Josep Pla - Notability of His Work

Notability of His Work

Pla had to live under censorship for much of his life: first during Primo de Rivera's dictatorship, later in Italy and Germany (where he worked as a correspondent during the rise of the Falange), and during Francisco Franco's long rule. Although he initially sympathized with the dictatorship (he wrote in 1940 that it was "in the general interest"), his support only lasted a few months. He soon began to show skepticism, especially as it became impossible to publish in Catalan. Although he always maintained a moderate political stance that allowed him to publish, he was deeply uncomfortable with Franco's tireless censorship (he wrote in one of his diaries that it was "the worst that have known", carried out by "servants of fanaticism"). He hated the regime’s disdain for Catalan language and culture and its stubborn inability to turn itself into a democracy, not even a tutelary one.

The most important characteristics of the “Planian” literary style are simplicity, irony, and clarity. Extremely modest and sensitive to ridicule, he detested artifice and empty rhetoric. Throughout his literary life, he remained faithful to his own style: “the necessity of a clear, precise, and restrained writing” and his lack of interest in literary fiction, cultivating a dry style, apparently simple, practical, and devoted to that which is real. He was an acute observer of reality in its smallest details and he gave a faithful testimony of the society of his time.

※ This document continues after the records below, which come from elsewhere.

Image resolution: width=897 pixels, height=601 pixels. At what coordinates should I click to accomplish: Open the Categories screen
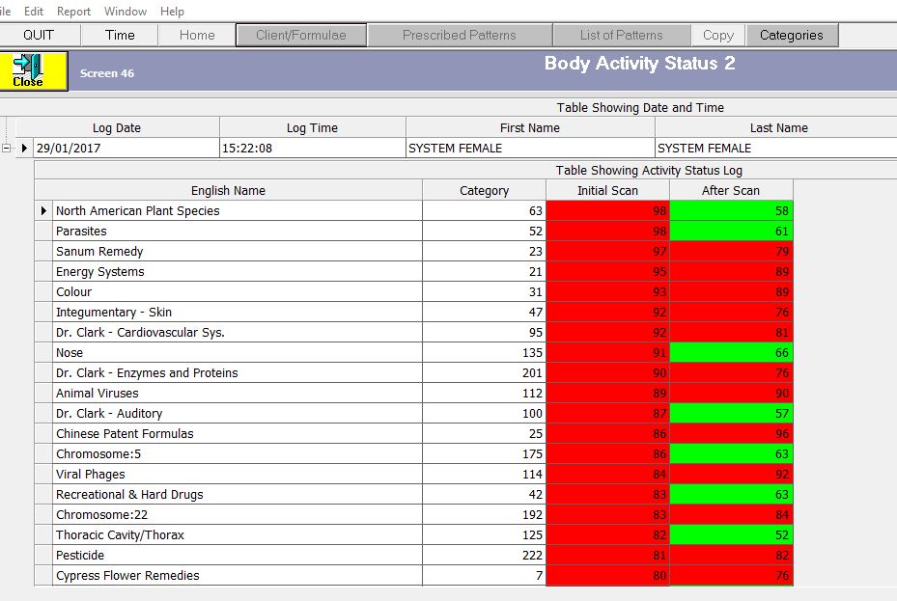click(792, 35)
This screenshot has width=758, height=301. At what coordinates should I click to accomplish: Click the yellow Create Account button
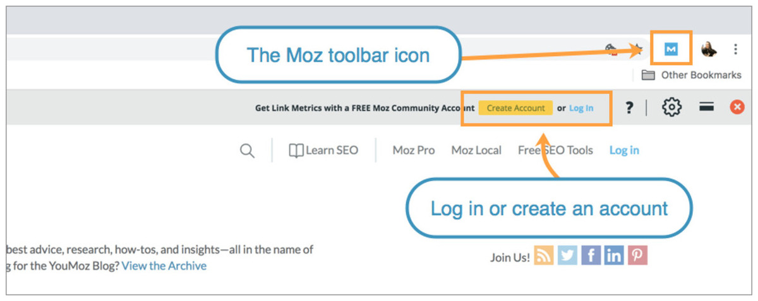pos(515,108)
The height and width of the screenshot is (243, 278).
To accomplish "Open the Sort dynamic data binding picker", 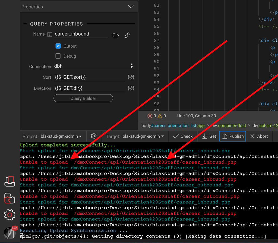I will coord(131,77).
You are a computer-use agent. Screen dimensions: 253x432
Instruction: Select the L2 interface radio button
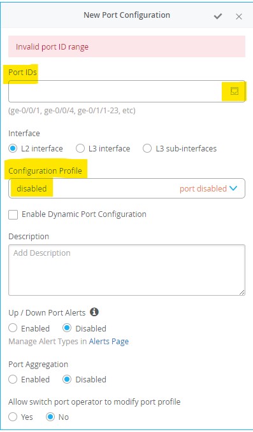[x=13, y=148]
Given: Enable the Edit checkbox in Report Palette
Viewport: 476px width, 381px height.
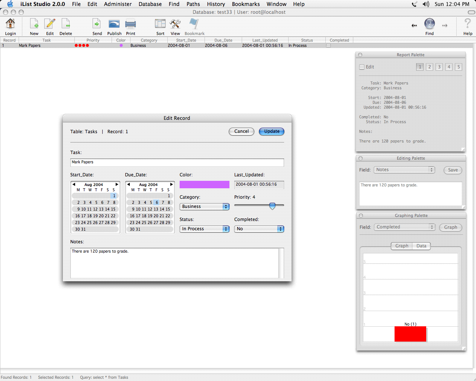Looking at the screenshot, I should [x=362, y=67].
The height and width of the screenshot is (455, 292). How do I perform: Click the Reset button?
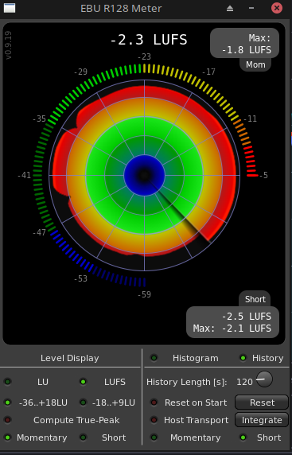262,403
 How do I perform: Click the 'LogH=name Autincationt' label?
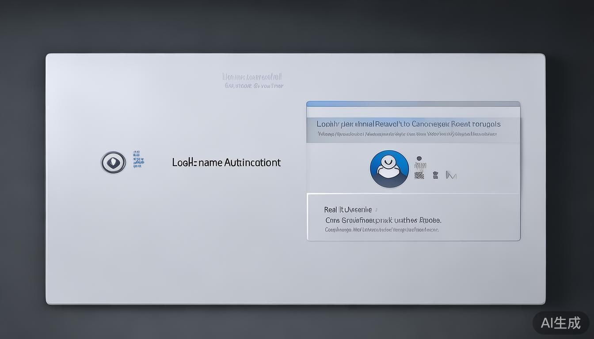click(226, 162)

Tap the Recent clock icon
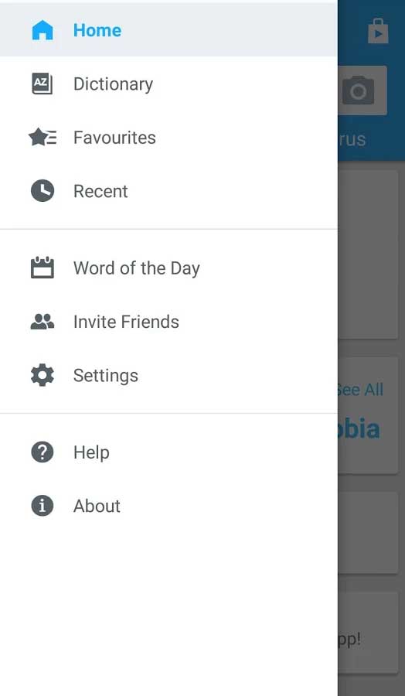(x=43, y=191)
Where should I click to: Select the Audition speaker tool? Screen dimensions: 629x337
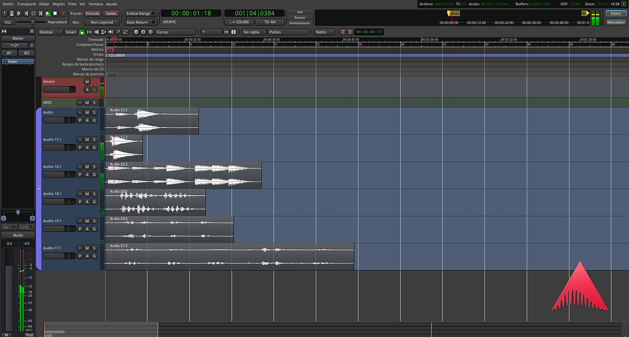click(111, 32)
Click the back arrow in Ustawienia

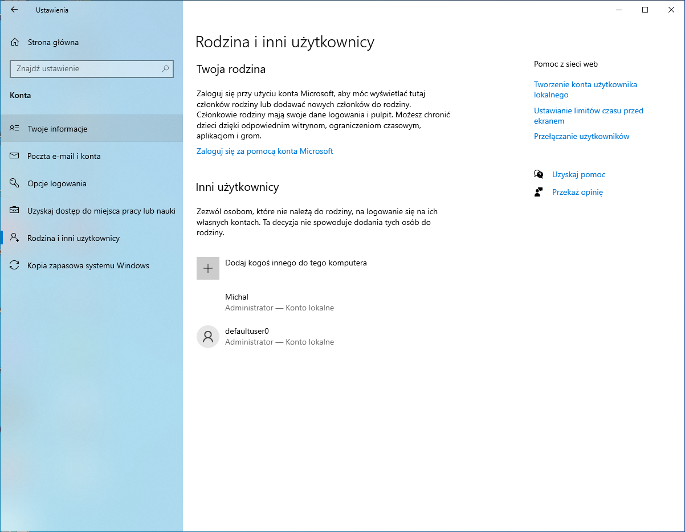(14, 10)
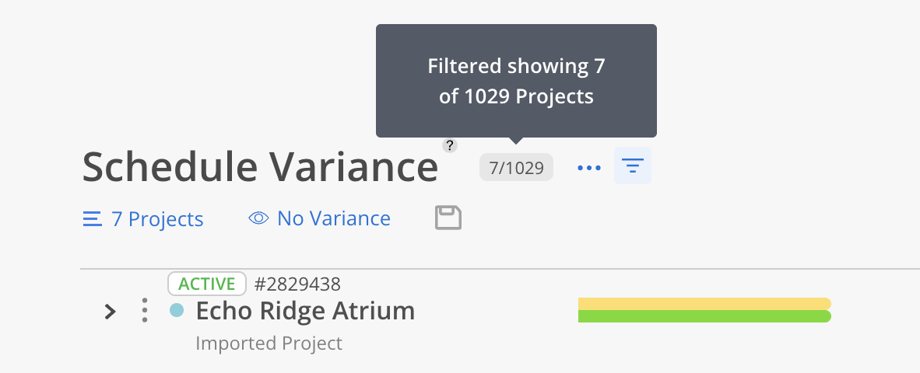Select the green actual schedule bar
This screenshot has width=920, height=373.
click(x=704, y=316)
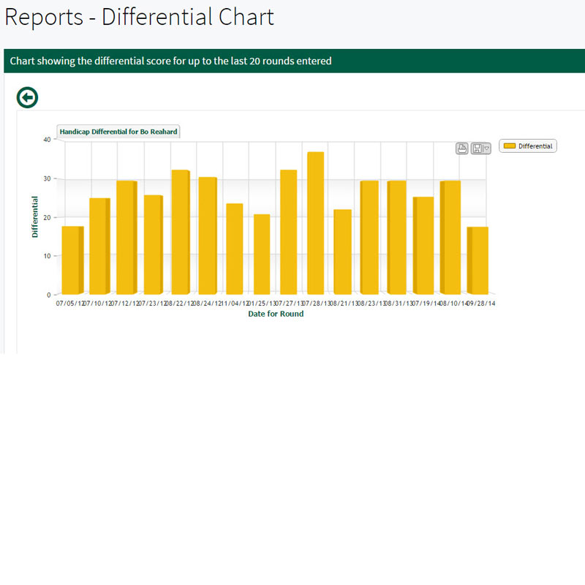
Task: Select the bar for round 07/10/12
Action: pyautogui.click(x=98, y=246)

His works show a subjective and colloquial vision, “anti-literary”, in which he stresses, nevertheless, an enormous stylistic effort by calling things by their names and “coming up with the precise adjective”, one of his most persistent literary obsessions. An untiring writer, from his viewpoint life is chaotic, irrational, and unjust, while the longing for equality and revolutions are a delusion that incites worse wrongs than those that it tries to put a stop to. Conservative and rational, he was not inclined to action, but voluptuousness and sensuality: the pleasure of putting the world down on paper. A good conservative, he ate well and drank better (as an old man, whisky made up a good part of his diet), an inveterate smoker, he wore a bowler hat from his youth and later was inseparable from his country beret. He hated banality, cultural affectations (he never included quotations in his works, despite being a reader of the classics) and “people who talk just to hear themselves.” So he wrote: “It is more difficult to write than to think, much more difficult: so everyone thinks”.